【上昇気流】(2023年6月26日)

拙宅近くの国立理工系大学で、2、3年前から年に何回か人工知能や原子核問題などをテーマに公開シンポジウムが行われるようになった。地域の中核大学・公的機関としての立場を自覚し、その存在をアピールしている。

このほど令和5年版「科学技術・イノベーション白書」が刊行され、タイトルは「地域から始まる科学技術・イノベーション」。地方創生と、世界に伍(ご)するための開発力アップの方策をセットにし、そのための改革を訴えている。うまくいけばいいのだが……というのが感想だ。

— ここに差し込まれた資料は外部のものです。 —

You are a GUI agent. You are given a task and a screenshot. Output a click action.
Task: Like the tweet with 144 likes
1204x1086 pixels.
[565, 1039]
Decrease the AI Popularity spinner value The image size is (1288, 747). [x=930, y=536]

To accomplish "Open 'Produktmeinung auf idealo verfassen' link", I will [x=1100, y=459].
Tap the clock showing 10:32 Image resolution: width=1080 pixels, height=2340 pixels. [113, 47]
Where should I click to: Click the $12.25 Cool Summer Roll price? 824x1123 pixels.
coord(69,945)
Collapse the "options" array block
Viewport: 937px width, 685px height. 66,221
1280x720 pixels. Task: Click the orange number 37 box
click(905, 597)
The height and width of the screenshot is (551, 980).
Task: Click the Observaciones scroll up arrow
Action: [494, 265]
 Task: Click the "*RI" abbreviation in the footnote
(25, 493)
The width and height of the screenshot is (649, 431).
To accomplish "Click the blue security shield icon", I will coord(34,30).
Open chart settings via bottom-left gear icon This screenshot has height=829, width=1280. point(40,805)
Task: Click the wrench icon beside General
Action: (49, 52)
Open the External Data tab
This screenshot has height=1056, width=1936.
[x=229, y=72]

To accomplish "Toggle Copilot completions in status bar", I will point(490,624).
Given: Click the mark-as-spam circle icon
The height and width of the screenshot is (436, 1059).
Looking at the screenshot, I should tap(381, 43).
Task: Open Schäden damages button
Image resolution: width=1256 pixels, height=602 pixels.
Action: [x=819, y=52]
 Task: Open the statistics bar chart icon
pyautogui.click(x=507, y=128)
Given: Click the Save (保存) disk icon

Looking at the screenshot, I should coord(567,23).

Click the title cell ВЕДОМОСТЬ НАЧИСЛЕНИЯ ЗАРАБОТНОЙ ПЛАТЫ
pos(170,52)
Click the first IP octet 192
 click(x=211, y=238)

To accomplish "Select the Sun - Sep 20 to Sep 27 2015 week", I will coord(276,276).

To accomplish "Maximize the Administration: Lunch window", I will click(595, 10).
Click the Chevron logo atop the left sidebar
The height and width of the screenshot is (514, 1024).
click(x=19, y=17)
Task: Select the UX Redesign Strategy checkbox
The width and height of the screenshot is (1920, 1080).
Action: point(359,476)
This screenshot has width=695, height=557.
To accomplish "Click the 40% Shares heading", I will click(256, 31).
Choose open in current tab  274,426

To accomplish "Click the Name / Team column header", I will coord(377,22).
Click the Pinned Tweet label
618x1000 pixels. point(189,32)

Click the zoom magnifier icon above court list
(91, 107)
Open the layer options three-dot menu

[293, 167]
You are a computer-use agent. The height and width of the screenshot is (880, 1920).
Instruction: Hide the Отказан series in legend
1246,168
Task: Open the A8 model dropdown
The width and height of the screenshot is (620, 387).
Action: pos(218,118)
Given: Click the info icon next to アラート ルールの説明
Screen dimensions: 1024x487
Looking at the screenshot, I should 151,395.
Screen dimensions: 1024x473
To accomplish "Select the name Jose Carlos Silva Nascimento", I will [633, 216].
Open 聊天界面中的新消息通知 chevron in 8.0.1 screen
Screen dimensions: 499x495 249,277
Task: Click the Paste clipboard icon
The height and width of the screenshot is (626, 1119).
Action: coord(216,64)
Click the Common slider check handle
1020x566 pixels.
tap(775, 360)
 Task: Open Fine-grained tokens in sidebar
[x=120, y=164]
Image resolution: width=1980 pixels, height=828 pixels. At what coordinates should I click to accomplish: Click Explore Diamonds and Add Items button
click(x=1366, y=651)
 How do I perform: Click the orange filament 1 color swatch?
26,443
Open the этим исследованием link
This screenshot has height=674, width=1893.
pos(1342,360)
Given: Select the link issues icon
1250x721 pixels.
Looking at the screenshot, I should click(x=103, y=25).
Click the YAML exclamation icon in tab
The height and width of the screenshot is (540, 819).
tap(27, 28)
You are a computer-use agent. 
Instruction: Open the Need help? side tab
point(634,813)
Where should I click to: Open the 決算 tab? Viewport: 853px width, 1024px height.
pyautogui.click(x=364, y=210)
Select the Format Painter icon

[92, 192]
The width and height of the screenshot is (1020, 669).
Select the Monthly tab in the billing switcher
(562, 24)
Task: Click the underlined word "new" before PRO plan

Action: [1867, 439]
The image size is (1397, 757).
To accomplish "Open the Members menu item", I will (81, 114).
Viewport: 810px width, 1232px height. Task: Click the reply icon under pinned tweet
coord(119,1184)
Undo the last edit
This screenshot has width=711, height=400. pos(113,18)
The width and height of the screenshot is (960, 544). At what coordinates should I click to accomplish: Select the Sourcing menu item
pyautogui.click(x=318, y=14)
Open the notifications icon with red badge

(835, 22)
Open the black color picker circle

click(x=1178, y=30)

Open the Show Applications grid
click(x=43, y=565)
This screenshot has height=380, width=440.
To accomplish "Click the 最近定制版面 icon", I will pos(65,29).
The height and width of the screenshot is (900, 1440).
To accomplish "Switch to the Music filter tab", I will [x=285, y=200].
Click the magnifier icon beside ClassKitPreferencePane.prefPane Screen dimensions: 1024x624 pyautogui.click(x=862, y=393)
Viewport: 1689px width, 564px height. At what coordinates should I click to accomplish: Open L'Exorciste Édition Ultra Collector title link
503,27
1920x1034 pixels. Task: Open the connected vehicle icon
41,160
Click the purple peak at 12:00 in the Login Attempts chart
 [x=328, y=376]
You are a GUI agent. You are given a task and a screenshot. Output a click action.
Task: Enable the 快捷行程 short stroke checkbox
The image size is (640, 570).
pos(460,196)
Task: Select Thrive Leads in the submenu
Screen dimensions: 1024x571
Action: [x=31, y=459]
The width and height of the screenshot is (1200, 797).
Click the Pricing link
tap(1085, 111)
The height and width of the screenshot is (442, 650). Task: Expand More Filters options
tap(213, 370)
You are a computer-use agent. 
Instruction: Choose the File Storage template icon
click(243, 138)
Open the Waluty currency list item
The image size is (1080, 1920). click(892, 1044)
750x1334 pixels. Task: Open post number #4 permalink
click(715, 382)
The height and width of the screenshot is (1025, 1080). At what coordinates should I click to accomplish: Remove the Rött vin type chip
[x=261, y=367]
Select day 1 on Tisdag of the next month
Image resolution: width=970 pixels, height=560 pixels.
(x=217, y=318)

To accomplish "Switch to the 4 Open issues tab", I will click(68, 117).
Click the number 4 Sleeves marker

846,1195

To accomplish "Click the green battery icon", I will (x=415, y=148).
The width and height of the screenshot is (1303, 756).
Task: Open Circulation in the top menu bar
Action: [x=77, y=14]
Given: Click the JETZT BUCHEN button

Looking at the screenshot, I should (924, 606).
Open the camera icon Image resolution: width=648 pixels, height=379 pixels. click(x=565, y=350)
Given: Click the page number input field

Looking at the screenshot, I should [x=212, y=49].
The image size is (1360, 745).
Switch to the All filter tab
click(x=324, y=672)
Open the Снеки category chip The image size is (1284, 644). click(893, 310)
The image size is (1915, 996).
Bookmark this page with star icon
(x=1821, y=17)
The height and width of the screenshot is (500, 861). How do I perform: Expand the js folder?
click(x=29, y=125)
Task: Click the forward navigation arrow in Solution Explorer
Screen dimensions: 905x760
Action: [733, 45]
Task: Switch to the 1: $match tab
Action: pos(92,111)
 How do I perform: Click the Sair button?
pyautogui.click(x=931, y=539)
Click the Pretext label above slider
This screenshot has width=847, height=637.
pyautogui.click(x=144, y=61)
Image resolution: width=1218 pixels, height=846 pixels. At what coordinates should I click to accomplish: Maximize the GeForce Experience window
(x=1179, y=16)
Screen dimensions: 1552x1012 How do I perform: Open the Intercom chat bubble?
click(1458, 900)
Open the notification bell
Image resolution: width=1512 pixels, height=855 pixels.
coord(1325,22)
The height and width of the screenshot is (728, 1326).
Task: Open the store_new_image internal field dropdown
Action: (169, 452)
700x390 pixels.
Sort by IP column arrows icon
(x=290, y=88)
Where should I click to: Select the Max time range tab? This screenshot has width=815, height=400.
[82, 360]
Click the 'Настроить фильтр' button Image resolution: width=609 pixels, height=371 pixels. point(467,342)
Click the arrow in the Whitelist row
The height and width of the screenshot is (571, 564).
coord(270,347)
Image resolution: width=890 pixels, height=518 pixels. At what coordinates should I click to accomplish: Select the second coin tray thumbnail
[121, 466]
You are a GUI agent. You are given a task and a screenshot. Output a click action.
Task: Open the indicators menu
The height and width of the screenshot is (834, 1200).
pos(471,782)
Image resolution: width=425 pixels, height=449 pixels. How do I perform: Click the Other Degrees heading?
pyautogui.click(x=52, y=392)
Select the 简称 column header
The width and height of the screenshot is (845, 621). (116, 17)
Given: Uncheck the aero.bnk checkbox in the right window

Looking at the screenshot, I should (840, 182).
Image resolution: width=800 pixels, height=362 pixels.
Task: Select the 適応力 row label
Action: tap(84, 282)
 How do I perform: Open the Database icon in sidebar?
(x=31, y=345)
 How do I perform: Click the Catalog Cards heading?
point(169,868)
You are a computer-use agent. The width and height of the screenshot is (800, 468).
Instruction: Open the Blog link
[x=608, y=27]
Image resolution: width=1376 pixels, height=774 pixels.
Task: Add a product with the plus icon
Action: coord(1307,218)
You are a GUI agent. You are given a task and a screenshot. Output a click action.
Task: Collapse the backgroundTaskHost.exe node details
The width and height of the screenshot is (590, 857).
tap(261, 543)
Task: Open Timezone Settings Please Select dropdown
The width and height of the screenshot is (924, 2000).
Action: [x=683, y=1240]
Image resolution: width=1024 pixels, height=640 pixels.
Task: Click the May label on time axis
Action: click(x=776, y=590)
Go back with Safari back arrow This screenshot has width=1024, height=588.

日本の有利な点は、各地に独自の文化が根付いていること。国がこれらをマッチングして無駄なものをそぎ落とし、さらに現代的な技術に結実させるという狙いだ

例えば既に知られているが、青森県八戸市は工業港を抱える地の利を生かし、昔から金属産業が盛んだ。今、フラットパネルディスプレーなど先端産業の技術者が育っている。

白書では「産官学共同」も強調した。日本の特に地方では大学間で教授や研究員の交流が少なく、大学教育の魅力が損なわれている。ドイツには全国に展開するフラウンホーファー研究所があり、ここで企業からの要望に応える研究を進め、大学院生が実用化研究を受け持っている。本文に指摘はないが、この機関の例が念頭にある気もする。

白書には、次代の科学者を育成する必要性がにじみ出ている。やはり思い至るのは、わが国で進む少子化の行方である。